Stored data
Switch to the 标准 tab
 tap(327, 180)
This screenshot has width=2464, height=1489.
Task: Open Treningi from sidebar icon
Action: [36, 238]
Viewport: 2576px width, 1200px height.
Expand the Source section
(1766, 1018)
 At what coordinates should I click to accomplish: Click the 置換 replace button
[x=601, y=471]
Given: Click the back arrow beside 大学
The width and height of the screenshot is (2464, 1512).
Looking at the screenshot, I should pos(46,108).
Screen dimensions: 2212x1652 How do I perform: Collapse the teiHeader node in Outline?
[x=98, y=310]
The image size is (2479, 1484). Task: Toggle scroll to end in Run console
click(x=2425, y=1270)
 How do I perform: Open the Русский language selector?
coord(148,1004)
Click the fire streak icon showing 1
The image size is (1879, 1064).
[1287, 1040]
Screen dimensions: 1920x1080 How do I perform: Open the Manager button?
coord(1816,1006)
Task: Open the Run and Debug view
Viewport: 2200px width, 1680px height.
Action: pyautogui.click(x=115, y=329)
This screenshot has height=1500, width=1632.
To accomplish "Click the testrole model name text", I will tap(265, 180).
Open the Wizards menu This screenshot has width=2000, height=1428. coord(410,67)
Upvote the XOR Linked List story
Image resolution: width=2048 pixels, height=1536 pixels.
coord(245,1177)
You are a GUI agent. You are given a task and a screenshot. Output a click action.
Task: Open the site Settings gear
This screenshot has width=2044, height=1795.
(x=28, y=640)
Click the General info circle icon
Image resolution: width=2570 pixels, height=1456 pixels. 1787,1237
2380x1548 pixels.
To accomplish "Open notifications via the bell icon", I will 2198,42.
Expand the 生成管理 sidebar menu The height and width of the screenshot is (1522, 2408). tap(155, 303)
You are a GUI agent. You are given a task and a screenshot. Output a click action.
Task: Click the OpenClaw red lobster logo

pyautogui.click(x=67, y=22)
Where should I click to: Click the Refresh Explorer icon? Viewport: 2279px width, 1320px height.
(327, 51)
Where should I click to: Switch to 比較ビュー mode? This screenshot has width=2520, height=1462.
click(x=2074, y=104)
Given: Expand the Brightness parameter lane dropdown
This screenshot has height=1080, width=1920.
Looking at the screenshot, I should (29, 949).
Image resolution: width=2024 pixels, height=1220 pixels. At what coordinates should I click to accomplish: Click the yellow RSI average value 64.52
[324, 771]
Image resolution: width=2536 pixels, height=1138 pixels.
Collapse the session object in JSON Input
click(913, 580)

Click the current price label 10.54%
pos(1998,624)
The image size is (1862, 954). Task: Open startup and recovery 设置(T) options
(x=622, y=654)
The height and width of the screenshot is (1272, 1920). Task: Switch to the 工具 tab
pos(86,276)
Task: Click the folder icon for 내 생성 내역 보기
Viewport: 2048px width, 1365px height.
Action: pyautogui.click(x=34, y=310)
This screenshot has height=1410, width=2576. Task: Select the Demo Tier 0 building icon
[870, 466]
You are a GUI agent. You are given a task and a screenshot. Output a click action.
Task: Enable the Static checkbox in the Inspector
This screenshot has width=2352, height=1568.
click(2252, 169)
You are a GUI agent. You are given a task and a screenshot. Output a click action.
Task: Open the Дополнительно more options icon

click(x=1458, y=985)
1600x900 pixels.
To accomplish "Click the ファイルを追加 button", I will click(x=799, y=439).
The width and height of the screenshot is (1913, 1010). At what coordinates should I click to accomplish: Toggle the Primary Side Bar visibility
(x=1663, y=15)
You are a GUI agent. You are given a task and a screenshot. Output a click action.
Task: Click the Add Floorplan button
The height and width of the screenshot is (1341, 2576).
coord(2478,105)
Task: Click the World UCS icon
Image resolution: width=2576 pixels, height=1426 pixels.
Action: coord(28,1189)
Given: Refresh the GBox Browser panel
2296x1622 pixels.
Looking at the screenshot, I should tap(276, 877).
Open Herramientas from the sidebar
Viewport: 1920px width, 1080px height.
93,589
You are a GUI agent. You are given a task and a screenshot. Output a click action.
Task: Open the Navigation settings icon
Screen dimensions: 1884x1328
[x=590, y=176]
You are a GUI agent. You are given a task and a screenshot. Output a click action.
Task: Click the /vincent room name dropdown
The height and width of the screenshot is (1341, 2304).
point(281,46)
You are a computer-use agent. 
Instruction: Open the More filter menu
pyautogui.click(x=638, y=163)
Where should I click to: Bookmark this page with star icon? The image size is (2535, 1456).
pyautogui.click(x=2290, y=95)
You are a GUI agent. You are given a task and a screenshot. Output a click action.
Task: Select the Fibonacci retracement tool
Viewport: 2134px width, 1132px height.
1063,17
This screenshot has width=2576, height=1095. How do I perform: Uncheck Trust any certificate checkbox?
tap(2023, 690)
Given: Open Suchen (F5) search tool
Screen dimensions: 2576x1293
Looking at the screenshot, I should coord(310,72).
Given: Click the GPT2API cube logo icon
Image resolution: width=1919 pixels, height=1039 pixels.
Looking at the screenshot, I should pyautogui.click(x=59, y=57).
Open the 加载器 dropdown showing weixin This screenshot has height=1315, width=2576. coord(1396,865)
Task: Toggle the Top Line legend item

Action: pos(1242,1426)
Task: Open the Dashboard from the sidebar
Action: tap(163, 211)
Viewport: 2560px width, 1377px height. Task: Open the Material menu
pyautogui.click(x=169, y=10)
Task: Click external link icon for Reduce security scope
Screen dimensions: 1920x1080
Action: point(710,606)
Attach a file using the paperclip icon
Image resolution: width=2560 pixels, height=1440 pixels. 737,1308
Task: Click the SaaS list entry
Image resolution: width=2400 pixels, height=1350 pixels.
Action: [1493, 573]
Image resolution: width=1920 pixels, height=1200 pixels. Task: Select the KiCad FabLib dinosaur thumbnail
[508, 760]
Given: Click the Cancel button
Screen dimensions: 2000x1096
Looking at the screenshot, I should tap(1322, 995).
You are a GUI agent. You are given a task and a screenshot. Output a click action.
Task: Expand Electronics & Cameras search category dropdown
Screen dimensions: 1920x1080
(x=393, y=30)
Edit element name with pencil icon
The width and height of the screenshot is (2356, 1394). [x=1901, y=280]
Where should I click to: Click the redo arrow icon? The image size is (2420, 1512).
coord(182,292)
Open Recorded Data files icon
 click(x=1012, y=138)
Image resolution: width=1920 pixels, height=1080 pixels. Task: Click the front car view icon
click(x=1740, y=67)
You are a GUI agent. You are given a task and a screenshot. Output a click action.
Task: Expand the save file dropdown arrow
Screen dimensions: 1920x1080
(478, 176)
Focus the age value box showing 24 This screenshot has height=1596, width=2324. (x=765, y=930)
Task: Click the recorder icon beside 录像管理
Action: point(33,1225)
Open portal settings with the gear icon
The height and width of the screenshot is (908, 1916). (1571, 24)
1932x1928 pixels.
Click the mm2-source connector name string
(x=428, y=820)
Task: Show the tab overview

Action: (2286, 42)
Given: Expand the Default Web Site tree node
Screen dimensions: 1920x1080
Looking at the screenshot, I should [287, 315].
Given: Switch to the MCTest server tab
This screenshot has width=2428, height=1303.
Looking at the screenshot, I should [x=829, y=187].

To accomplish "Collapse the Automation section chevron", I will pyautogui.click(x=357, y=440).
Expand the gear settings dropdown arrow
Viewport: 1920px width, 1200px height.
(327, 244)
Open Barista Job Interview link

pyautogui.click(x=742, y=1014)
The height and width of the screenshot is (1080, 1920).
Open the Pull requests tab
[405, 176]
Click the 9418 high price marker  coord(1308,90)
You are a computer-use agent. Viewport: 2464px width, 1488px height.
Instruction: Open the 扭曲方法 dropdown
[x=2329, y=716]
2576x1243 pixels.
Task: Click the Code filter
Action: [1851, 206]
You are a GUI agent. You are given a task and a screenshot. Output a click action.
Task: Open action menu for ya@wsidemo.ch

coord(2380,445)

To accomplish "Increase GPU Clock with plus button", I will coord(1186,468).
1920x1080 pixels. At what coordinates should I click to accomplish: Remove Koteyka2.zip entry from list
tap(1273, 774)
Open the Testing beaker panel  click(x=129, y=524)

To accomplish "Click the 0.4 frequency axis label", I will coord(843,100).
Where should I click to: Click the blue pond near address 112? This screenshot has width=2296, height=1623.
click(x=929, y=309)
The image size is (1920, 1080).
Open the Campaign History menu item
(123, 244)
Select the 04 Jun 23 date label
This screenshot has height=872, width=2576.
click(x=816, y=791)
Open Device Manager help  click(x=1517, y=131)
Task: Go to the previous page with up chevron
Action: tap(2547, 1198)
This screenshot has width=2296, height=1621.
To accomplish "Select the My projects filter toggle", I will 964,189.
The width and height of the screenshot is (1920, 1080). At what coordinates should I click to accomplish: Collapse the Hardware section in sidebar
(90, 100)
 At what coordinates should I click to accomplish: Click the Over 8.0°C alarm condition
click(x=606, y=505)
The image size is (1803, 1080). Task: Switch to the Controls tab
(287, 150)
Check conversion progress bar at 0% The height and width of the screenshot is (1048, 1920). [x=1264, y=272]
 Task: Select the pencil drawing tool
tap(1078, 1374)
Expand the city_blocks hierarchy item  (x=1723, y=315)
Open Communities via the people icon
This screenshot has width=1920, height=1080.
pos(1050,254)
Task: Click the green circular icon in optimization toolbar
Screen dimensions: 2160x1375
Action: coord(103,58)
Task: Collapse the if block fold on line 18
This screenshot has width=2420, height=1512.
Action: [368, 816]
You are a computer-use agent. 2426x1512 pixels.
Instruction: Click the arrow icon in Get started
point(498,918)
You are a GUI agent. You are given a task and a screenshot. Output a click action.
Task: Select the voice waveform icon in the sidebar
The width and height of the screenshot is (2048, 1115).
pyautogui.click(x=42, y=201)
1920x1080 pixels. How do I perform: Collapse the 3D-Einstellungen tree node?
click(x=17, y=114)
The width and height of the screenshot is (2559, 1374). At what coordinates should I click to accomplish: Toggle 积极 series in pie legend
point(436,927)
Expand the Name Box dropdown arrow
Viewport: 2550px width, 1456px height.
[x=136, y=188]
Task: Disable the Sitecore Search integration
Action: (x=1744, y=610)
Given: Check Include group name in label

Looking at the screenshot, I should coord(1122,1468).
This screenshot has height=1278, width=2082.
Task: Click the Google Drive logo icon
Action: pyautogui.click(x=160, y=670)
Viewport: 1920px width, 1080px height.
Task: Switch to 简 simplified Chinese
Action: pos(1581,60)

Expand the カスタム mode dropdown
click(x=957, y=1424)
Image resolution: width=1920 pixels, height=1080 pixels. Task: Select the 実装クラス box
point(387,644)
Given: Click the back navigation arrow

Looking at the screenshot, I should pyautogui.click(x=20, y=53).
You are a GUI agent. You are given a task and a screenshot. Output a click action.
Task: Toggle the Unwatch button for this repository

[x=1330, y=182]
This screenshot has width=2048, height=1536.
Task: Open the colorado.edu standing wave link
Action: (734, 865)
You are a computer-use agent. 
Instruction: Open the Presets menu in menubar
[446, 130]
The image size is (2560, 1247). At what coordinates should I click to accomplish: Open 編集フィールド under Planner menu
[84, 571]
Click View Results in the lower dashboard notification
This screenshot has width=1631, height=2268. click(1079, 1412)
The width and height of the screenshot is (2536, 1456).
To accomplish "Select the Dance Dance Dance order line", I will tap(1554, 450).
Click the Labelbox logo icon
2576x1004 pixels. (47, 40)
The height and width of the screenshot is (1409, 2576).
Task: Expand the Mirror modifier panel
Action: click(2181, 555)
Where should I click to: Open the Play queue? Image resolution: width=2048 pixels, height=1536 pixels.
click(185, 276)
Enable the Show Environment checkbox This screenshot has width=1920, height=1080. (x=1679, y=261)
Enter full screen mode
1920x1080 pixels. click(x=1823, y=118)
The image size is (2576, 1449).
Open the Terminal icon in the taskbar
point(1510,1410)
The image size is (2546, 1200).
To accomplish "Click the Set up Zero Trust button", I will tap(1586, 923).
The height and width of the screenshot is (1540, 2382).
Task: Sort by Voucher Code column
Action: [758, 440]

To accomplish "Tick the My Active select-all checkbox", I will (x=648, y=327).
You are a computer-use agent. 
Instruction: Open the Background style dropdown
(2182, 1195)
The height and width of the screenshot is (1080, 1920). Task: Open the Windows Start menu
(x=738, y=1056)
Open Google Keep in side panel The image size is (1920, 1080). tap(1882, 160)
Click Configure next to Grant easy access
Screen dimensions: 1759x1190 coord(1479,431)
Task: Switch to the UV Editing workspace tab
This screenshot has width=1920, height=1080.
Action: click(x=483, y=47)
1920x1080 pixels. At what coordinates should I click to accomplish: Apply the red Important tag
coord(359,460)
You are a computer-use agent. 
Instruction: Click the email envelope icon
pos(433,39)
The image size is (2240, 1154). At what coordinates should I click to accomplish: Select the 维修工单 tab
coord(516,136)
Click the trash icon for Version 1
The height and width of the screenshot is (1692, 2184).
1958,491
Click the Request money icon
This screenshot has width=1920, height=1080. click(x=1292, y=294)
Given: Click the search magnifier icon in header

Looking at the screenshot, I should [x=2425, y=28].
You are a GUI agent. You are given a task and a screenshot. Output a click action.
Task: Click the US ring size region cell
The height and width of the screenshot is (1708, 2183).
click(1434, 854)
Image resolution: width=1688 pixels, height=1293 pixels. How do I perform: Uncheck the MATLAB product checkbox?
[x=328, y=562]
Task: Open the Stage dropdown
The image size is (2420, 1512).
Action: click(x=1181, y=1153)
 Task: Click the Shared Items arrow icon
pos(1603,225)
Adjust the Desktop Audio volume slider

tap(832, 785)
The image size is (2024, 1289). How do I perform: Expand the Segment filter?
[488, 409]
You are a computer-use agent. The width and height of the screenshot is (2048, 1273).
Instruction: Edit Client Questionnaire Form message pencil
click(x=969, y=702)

Problem requirements: Go through the entries and copy each line holding the string "Enable".

Answer section:
Task: Enable the Static checkbox in the Inspector
Enable the Show Environment checkbox This screenshot has width=1920, height=1080. (x=1679, y=261)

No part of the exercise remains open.